Anton Chuvakin wrote a great blog about the future of machine-learning in cyber-security. Alex Vaystikh wrote a great commentary on Anton’s post. I followed Alex’s lead and posted my comment to his comment in this blog…
I’d argue though that “confidence” is not a politically-correct from of “correctness”, pardon the pun. “Correct” is a binary term, and “70% correctness” is just a shorthand for getting 70% of the answers right, and 30% of them wrong, which implies an absolute knowledge of what’s right and wrong, non-existent in the world of big, sparse, ugly data. “Confidence”, on the other hand, is model-oriented, and represents a measure of trust the analyst can put in the result of the computation, based on the quality of data, goodness of fit, and reliability of the source.
“Fast” is a function of confidence level desired, at least in the behavioral analytics field: higher confidence comes at a cost of speed, and in most practical applications is not worth it, considering typically poor quality of the data we deal with. Instead of sweating teraflops to improve confidence from 90% to 92%, I’d rather apply multi-dimensional validators, such as cross-domain correlation and peer group analysis, to amplify the signal and reduce false positives.

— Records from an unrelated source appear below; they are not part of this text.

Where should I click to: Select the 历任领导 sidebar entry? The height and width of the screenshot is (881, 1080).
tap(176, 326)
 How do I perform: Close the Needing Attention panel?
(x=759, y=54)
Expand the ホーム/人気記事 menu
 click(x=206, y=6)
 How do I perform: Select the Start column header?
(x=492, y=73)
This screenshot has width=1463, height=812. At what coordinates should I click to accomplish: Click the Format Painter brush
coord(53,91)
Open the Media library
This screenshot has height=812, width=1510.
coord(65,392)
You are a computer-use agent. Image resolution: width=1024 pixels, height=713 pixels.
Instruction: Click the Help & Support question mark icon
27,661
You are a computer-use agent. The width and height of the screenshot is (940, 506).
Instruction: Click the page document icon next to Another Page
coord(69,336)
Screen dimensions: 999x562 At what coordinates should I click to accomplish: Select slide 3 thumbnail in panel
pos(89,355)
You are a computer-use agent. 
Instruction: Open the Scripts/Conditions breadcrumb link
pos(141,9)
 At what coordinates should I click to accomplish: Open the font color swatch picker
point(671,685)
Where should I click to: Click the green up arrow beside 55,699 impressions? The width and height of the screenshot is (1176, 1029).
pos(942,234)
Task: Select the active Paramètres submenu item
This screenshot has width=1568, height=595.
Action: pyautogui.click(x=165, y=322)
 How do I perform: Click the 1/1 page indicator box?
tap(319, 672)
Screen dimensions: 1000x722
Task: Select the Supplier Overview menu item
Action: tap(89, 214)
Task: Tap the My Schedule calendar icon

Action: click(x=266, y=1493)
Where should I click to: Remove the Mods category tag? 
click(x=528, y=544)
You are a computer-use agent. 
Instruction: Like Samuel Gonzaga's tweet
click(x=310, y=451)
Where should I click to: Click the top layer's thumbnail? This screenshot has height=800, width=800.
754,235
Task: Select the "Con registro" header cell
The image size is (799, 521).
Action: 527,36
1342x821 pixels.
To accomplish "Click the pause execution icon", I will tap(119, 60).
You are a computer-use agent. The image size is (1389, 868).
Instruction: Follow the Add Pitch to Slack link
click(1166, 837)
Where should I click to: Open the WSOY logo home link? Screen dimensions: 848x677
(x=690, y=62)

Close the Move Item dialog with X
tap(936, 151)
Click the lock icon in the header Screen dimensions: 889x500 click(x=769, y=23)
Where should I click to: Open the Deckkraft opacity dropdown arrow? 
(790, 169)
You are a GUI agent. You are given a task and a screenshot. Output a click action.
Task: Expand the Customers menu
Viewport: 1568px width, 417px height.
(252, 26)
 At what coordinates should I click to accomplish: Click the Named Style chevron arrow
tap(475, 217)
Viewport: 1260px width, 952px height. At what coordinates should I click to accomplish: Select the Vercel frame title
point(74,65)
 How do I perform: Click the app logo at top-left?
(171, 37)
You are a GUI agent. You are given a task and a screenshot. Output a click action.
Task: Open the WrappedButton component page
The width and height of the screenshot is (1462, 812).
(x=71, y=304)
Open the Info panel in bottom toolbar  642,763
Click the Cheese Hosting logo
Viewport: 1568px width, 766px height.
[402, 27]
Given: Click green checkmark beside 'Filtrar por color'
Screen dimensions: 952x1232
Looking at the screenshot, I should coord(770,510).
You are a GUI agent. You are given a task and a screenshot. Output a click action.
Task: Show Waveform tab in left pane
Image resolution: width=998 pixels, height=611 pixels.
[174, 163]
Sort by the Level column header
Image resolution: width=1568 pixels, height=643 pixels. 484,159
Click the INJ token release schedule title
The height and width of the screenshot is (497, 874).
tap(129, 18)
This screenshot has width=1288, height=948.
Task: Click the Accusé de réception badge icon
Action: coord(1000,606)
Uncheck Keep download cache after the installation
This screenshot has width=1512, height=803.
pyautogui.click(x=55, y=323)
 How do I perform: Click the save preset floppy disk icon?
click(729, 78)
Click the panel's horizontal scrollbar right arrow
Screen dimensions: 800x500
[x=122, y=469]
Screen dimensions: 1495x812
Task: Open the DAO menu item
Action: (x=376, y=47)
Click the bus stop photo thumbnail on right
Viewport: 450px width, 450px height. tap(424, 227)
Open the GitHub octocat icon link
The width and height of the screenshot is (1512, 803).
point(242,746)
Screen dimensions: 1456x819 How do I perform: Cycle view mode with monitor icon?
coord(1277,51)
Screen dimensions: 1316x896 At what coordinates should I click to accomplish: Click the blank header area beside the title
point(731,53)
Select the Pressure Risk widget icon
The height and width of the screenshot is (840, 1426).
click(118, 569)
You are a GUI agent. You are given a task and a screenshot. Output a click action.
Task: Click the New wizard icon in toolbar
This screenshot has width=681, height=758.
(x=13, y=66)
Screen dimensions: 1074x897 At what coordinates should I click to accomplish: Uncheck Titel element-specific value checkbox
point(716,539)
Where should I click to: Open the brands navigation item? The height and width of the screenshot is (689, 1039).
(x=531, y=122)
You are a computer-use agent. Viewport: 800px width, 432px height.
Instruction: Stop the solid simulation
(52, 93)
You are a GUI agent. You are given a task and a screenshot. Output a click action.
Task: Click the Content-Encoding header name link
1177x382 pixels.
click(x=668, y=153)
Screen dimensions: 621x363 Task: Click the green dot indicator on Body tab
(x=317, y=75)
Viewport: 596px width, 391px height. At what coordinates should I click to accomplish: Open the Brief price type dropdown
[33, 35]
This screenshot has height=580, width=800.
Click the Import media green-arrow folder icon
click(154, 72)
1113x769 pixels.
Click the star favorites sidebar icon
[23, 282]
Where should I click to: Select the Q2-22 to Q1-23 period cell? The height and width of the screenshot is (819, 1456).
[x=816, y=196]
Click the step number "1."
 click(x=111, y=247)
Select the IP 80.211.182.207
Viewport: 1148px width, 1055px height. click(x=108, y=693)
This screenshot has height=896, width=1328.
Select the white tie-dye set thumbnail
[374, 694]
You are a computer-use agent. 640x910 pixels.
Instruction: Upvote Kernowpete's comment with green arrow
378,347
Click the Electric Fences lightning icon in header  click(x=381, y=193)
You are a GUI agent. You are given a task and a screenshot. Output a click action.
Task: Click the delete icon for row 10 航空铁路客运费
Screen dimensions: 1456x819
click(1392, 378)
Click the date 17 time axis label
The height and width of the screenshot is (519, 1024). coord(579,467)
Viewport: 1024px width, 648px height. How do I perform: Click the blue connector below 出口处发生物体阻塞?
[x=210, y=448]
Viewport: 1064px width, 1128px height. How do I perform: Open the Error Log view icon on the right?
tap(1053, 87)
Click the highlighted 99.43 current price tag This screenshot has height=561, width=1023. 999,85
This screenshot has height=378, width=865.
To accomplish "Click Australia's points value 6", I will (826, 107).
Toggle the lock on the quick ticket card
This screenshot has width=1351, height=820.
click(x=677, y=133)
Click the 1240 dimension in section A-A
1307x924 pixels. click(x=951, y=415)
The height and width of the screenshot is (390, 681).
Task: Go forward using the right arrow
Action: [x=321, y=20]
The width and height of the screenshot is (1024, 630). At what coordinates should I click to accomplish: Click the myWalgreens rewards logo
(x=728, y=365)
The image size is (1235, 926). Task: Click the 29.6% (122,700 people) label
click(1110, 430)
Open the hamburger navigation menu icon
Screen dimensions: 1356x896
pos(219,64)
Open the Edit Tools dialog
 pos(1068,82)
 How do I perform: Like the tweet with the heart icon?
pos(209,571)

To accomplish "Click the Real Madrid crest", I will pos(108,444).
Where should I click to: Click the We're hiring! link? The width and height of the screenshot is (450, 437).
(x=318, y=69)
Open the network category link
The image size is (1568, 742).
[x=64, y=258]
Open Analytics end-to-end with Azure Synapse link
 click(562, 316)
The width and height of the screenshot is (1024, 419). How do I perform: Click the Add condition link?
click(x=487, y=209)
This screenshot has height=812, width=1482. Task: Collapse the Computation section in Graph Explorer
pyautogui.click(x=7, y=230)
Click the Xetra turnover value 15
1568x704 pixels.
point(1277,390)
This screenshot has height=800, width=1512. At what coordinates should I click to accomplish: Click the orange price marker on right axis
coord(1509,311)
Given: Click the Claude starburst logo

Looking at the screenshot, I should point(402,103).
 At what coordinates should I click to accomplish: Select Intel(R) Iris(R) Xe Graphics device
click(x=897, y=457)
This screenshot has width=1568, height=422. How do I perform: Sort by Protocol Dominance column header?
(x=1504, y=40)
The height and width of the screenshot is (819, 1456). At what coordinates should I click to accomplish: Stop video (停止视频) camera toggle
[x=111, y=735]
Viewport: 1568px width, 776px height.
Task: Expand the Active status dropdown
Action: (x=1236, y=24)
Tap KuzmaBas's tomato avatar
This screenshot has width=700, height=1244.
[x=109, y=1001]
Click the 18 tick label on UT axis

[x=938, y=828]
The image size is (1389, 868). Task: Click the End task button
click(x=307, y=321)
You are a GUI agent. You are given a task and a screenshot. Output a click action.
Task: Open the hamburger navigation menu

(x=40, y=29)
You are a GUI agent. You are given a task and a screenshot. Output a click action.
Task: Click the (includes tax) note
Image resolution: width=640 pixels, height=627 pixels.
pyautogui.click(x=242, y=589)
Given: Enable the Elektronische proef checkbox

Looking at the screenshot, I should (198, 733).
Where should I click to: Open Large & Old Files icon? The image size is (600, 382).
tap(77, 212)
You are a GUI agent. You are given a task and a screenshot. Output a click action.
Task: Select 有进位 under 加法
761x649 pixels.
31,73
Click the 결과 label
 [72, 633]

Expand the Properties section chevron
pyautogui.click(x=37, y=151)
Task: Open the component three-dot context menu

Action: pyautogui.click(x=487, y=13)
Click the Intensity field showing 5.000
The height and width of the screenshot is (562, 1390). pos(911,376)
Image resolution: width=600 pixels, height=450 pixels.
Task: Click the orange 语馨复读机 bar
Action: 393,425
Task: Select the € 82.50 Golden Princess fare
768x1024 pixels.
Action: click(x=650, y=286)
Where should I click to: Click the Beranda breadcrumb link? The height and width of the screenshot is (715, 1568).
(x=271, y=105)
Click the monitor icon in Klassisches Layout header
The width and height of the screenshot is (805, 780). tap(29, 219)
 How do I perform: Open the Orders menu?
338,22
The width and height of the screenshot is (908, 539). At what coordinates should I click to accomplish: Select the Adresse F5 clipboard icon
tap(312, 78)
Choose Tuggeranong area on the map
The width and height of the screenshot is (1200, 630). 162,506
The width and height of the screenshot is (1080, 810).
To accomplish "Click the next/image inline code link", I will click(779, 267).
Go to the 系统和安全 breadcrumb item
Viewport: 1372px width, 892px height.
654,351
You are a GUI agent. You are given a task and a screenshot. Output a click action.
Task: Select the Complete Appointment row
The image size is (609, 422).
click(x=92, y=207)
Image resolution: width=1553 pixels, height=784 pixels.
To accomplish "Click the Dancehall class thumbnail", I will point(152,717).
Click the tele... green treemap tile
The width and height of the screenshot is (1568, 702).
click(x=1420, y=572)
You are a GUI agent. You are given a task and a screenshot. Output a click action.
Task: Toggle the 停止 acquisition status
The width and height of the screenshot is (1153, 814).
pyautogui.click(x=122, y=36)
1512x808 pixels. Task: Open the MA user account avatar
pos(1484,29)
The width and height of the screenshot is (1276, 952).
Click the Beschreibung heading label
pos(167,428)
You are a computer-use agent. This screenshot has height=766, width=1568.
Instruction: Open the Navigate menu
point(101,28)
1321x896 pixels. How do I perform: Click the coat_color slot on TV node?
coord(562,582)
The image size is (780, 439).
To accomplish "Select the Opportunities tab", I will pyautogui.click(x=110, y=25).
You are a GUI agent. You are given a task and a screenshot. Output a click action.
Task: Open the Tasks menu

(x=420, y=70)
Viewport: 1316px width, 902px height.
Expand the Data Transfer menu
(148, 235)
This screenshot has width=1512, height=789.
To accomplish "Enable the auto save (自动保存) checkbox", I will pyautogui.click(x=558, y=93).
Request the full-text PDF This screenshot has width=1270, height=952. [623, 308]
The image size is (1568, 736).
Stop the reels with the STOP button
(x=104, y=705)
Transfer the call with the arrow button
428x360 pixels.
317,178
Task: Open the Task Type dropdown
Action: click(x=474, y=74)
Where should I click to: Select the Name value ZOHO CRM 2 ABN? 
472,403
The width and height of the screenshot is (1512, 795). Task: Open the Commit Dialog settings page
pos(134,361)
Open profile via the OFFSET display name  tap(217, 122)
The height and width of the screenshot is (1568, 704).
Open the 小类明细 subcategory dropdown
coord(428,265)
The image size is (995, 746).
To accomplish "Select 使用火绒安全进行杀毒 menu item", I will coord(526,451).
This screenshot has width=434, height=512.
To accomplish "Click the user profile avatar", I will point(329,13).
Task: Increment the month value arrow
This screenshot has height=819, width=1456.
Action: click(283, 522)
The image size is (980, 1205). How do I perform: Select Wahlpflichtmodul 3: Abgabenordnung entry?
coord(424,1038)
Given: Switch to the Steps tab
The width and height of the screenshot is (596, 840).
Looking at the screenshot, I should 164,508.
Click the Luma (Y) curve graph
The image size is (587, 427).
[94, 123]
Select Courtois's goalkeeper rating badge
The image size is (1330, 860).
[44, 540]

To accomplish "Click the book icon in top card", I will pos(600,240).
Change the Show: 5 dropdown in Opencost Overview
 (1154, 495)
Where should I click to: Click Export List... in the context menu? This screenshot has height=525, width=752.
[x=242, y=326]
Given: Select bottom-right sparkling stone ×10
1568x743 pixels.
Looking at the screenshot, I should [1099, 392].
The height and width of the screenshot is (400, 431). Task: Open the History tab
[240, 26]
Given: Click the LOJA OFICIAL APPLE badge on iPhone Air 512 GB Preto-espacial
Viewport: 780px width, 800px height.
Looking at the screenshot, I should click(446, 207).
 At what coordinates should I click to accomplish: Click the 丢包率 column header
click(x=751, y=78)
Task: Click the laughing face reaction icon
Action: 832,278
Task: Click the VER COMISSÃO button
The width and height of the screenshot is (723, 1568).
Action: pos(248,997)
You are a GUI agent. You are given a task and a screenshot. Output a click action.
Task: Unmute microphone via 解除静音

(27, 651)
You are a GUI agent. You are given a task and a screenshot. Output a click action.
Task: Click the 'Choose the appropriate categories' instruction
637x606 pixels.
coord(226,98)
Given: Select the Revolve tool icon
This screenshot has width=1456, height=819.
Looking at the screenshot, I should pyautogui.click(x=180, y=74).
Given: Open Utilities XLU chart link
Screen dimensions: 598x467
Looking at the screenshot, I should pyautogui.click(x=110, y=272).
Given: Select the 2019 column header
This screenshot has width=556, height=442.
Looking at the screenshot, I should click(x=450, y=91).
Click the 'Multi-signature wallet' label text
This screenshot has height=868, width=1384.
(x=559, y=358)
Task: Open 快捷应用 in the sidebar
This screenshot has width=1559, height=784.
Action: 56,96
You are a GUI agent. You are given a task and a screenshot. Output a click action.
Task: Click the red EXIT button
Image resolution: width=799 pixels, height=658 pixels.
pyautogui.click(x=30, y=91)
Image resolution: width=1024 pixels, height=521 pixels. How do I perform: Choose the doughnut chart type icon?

Which leaves us with “explainable”, and I cannot emphasize strong enough its importance. As I mentioned in my post on Machine Learning, Prescriptive Analytics is still in the distant future, and human analyst is going to be our ultimate customer for quite a while. Non-deterministic, non-supervised, and inexplainable algorithm is not going to gain much trust with the analyst, no matter how cool the algorithm is. Transparency, intuitiveness, and relevance to the analyst’s experience are the keys to successful product.